STATED GOAL 1: Summarize the Mysore travelogue in two sentences.
STATED GOAL 2: Copy the stretch of the Mysore travelogue from "Travelogue of Mysore—A" through "from the bed.".

READING TEXT:
Travelogue of Mysore—A Week in and Around the Historical City

After checking out of a tiny room in a peculiar highway hotel outside Mysore, my partner Sagar and I both took deep breaths.

“I’m so relaxed after getting out of that place. We shouldn’t have stayed there for three nights,” I said.

He replied, “Yeah, like a weight is lifted off my head.”

Our relief could be accounted to the sleepy staff who upon seeing us return from lunch and standing outside the hotel door they had locked exclaimed, “You’re not going sightseeing?” Sagar and I waited on two tiny iron chairs in the airless lobby while the housekeeping woman haphazardly cleaned our room, leaving the garbage as is, the bed unmade, and damp towels lying in a coil. Then I squeezed onto the tiny desk in the corner, and Sagar managed to work from the bed.

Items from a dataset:

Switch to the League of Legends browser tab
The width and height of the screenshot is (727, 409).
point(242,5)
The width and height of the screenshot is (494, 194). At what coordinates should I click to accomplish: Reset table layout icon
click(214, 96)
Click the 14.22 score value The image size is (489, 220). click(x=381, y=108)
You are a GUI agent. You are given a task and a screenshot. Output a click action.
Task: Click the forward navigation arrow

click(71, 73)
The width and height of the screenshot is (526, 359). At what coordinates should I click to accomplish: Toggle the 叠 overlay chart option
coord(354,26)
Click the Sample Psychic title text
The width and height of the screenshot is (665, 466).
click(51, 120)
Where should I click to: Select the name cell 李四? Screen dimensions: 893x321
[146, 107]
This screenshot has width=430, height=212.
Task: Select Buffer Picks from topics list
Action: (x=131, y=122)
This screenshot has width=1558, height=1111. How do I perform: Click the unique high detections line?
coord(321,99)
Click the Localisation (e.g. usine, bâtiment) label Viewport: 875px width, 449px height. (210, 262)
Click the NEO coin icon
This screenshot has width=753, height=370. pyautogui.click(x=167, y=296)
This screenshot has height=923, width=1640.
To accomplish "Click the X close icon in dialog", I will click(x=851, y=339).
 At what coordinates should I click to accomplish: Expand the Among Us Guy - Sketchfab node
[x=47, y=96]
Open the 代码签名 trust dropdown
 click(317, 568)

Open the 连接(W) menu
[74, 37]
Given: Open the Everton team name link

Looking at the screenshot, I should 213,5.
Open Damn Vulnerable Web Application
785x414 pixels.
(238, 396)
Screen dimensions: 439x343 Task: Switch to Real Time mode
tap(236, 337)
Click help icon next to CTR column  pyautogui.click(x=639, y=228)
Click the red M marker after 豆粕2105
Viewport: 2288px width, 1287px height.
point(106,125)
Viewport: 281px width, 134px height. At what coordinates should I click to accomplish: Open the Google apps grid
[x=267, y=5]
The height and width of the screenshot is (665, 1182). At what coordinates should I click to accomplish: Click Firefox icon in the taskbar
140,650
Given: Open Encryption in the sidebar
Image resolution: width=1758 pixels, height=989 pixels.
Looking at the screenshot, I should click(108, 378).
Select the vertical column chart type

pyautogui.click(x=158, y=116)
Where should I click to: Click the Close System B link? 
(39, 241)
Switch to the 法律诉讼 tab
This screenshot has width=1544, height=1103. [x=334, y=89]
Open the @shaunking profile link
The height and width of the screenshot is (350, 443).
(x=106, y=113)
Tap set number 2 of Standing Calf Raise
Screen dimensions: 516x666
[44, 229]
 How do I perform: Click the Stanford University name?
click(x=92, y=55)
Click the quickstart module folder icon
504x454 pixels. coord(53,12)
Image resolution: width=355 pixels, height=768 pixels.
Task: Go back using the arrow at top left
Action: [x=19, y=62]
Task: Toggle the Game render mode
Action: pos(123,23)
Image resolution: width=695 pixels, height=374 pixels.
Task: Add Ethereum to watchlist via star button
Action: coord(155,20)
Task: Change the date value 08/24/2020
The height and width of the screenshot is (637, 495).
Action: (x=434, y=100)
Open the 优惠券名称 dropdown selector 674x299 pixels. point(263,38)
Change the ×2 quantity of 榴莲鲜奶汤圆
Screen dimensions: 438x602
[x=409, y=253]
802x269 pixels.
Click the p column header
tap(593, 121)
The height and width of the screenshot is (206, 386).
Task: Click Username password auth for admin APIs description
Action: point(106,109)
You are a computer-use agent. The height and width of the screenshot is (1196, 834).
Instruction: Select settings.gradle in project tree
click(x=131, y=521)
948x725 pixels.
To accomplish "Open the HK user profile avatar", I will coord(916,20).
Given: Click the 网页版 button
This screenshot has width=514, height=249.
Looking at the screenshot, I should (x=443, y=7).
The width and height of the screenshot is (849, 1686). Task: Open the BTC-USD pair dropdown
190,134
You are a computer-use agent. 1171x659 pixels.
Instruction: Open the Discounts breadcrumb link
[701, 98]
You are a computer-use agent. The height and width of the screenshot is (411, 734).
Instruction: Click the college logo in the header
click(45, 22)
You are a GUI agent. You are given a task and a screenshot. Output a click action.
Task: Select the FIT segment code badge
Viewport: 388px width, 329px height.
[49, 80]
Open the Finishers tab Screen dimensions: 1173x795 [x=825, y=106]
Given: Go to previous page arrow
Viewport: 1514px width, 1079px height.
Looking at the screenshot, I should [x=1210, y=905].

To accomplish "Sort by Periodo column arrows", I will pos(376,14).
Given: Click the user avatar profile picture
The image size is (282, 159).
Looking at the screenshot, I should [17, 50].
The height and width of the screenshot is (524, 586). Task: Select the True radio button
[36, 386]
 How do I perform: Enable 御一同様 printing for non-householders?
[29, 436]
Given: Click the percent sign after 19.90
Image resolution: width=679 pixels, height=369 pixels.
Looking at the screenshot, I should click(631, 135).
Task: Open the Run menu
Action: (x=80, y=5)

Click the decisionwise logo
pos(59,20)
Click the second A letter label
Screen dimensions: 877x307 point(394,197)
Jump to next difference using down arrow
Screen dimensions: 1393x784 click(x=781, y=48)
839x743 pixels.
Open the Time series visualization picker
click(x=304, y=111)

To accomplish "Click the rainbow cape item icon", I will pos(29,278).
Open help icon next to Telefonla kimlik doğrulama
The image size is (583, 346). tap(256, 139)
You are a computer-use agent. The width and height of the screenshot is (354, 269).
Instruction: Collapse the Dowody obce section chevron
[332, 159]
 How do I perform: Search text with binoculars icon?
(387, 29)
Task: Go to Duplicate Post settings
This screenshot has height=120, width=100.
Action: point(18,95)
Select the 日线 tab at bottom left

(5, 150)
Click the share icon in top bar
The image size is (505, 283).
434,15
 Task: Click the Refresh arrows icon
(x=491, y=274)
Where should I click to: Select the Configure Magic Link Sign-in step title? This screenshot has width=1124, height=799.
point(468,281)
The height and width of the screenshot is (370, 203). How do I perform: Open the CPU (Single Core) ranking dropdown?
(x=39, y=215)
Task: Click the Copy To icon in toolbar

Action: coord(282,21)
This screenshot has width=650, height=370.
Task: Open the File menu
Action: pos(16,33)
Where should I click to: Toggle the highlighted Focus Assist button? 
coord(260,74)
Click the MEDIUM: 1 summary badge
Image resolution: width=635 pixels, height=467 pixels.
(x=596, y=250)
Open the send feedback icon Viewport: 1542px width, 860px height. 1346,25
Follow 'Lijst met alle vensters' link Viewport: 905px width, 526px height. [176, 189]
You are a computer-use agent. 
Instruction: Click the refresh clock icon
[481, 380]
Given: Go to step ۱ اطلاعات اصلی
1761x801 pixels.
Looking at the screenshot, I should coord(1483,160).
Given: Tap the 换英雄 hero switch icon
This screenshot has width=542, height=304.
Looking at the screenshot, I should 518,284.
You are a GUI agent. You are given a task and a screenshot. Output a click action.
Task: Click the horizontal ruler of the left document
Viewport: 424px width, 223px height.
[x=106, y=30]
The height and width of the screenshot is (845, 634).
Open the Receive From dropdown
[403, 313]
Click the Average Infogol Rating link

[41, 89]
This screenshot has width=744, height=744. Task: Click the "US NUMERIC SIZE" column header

EXERCISE ANSWER 1: The narrator and partner Sagar check out of a tiny room in a highway hotel outside Mysore after three nights and both feel relieved to be gone. That relief comes from the sleepy staff, who had locked the hotel door and asked whether the pair weren't going sightseeing, and from a housekeeper who cleaned their room carelessly while they waited in the airless lobby before working from a cramped desk and the bed.

EXERCISE ANSWER 2:
Travelogue of Mysore—A Week in and Around the Historical City

After checking out of a tiny room in a peculiar highway hotel outside Mysore, my partner Sagar and I both took deep breaths.

“I’m so relaxed after getting out of that place. We shouldn’t have stayed there for three nights,” I said.

He replied, “Yeah, like a weight is lifted off my head.”

Our relief could be accounted to the sleepy staff who upon seeing us return from lunch and standing outside the hotel door they had locked exclaimed, “You’re not going sightseeing?” Sagar and I waited on two tiny iron chairs in the airless lobby while the housekeeping woman haphazardly cleaned our room, leaving the garbage as is, the bed unmade, and damp towels lying in a coil. Then I squeezed onto the tiny desk in the corner, and Sagar managed to work from the bed.